== ENTRIES SUPPLIED ==
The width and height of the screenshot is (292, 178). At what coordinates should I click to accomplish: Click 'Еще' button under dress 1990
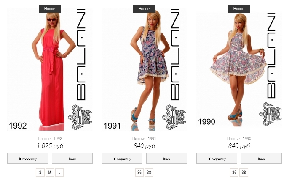click(x=262, y=159)
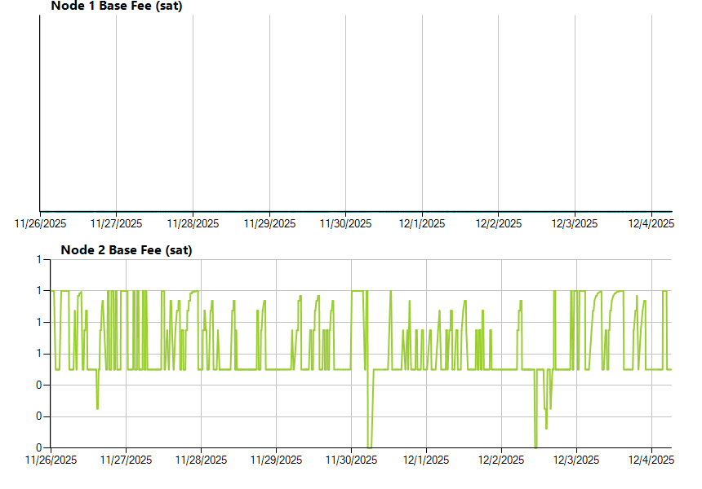Select 11/26/2025 label on Node 2 chart axis
Screen dimensions: 702x489
51,460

== WHAT THE TASK REQUIRES ==
Give back every line of the entries above word for word, leaving out the pictures.

== OUTPUT ==
The width and height of the screenshot is (292, 178). At what coordinates should I click to accomplish: Click 'Еще' button under dress 1990
click(x=262, y=159)
Select 11/26/2025 label on Node 2 chart axis
Screen dimensions: 702x489
51,460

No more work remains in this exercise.